(Beginning of DATA)
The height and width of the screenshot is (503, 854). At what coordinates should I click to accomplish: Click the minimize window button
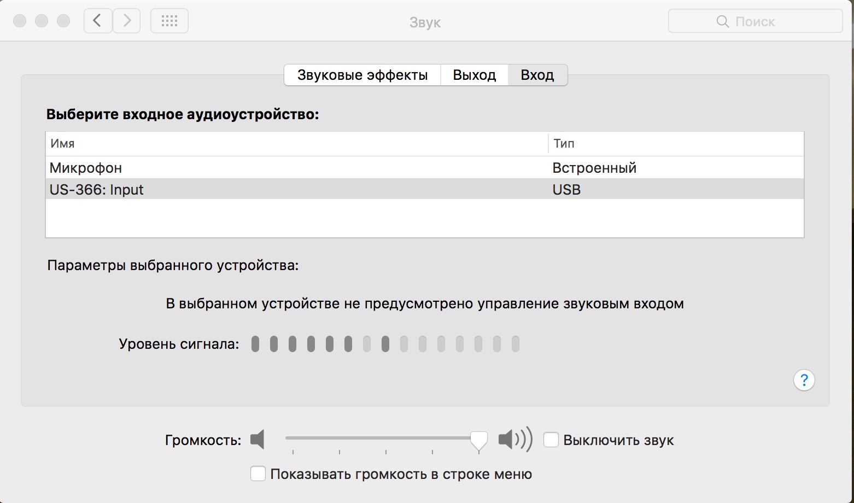coord(42,21)
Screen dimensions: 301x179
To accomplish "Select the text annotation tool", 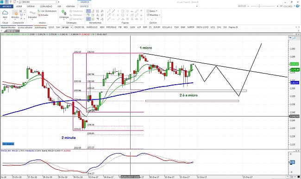I will click(98, 15).
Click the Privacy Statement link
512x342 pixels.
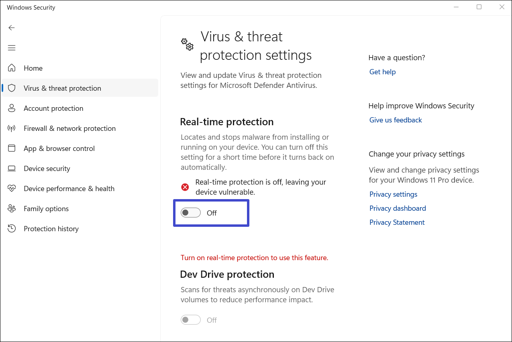click(x=397, y=222)
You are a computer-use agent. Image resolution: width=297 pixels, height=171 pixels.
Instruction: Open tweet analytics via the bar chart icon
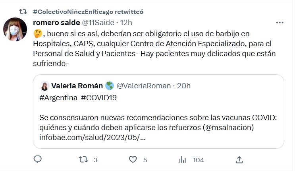pyautogui.click(x=183, y=159)
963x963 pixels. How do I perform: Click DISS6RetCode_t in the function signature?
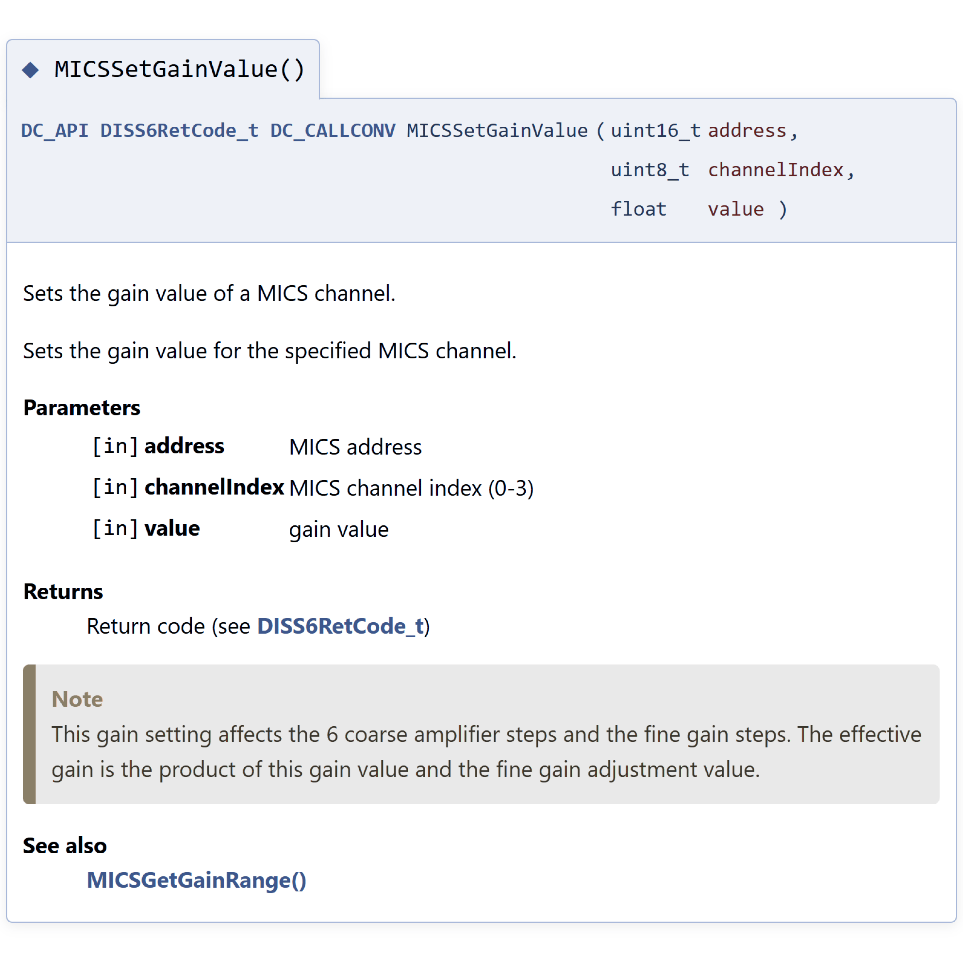(x=179, y=131)
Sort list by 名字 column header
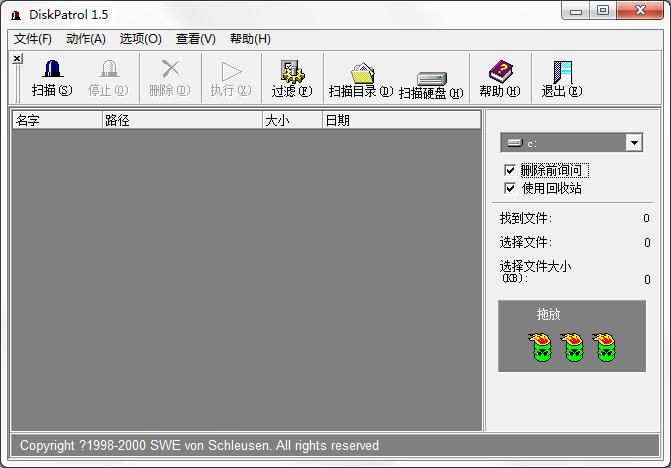This screenshot has width=671, height=468. click(x=56, y=120)
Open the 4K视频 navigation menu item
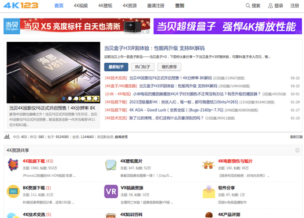 (81, 6)
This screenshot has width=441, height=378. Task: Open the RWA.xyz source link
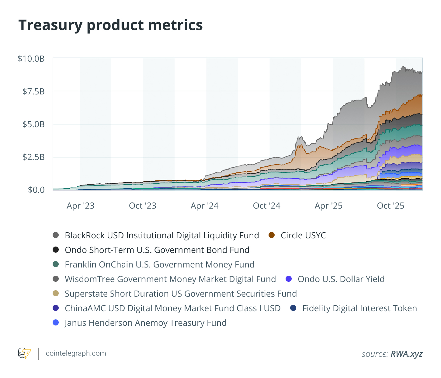point(406,354)
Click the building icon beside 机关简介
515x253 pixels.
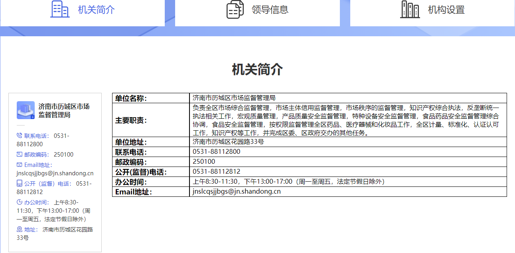click(x=60, y=9)

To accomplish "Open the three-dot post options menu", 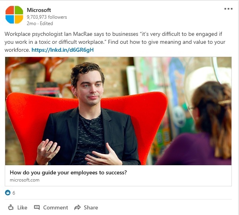I will click(x=228, y=9).
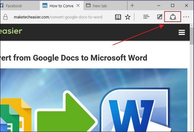Maximize the browser window
The image size is (194, 132).
point(172,6)
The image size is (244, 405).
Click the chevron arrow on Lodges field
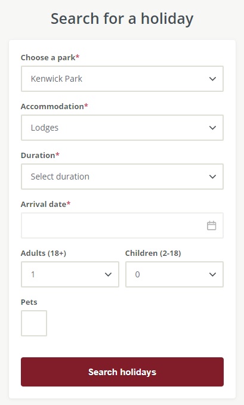point(212,128)
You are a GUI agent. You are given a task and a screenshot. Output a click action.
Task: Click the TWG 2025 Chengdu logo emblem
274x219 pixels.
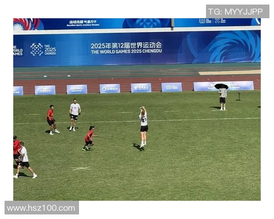pos(37,49)
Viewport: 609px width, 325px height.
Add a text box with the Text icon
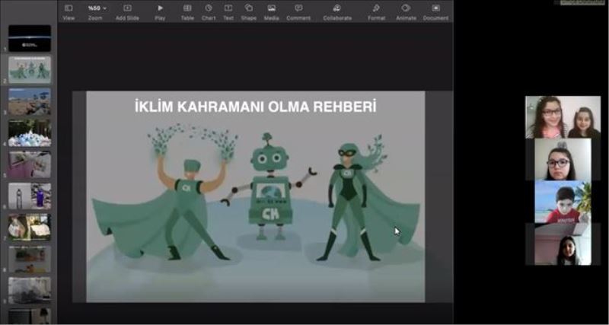click(x=228, y=8)
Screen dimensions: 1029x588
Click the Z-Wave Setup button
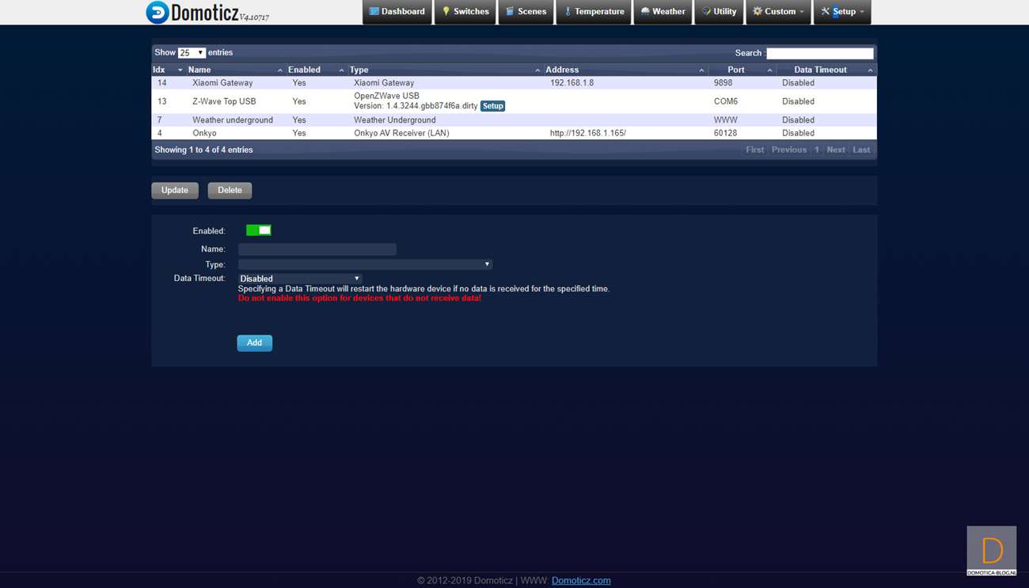click(x=492, y=106)
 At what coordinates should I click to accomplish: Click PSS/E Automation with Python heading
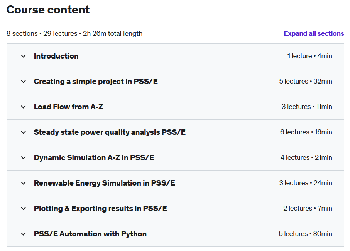click(90, 234)
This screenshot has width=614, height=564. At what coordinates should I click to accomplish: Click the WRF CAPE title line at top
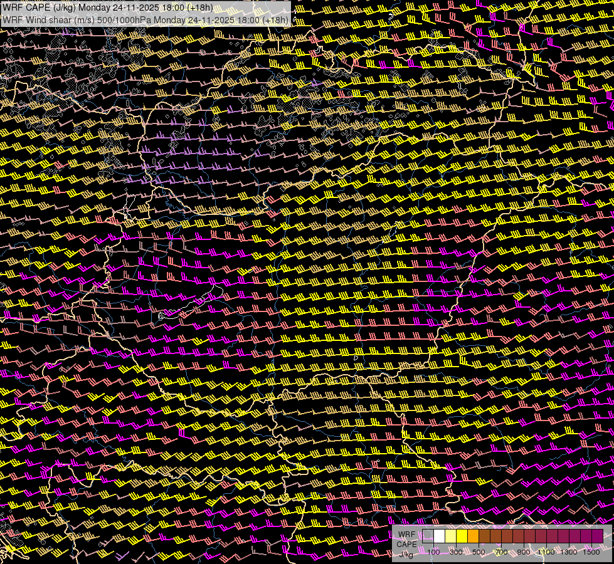click(108, 8)
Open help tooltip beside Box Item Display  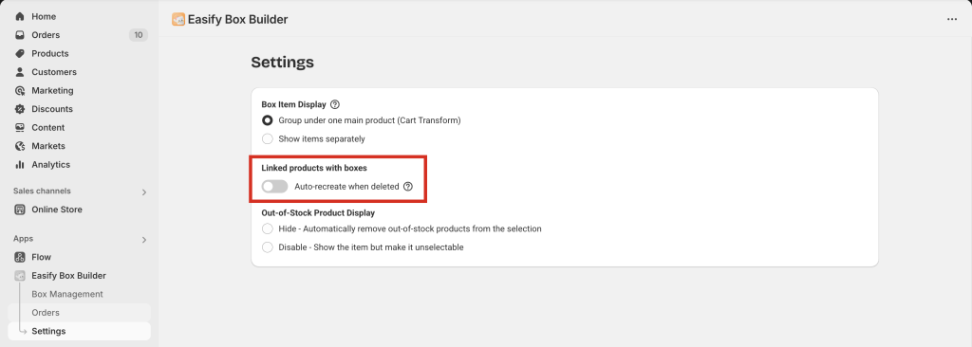[x=335, y=104]
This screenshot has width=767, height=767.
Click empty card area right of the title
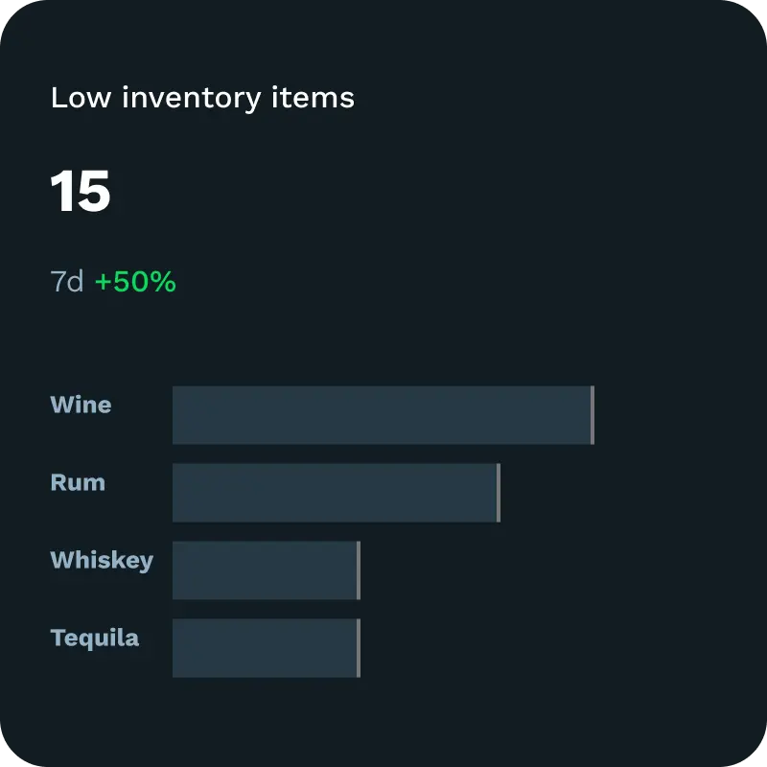click(556, 98)
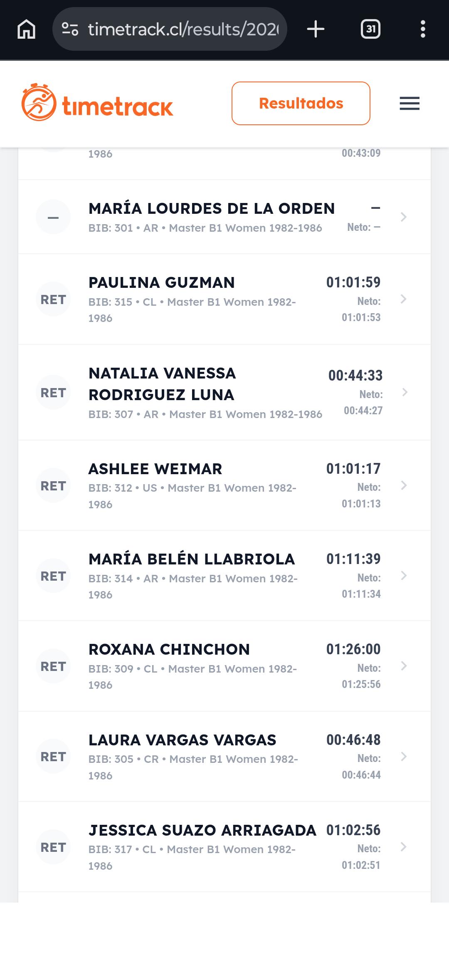
Task: Tap the RET badge beside Paulina Guzman
Action: point(53,299)
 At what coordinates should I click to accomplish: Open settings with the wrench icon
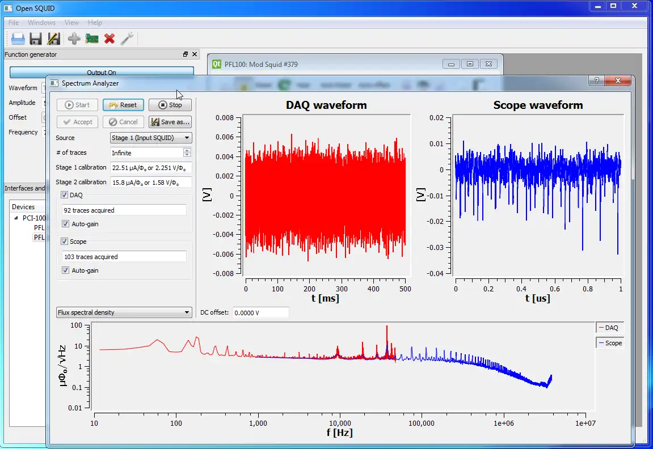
(End of DATA)
■ WHAT THE TASK ASKS:
Which lines of the records hold the string "dimensions"? Copy each one.

■ TASK RESPONSE:
Screen dimensions: 301x179
Screen dimensions: 1029x588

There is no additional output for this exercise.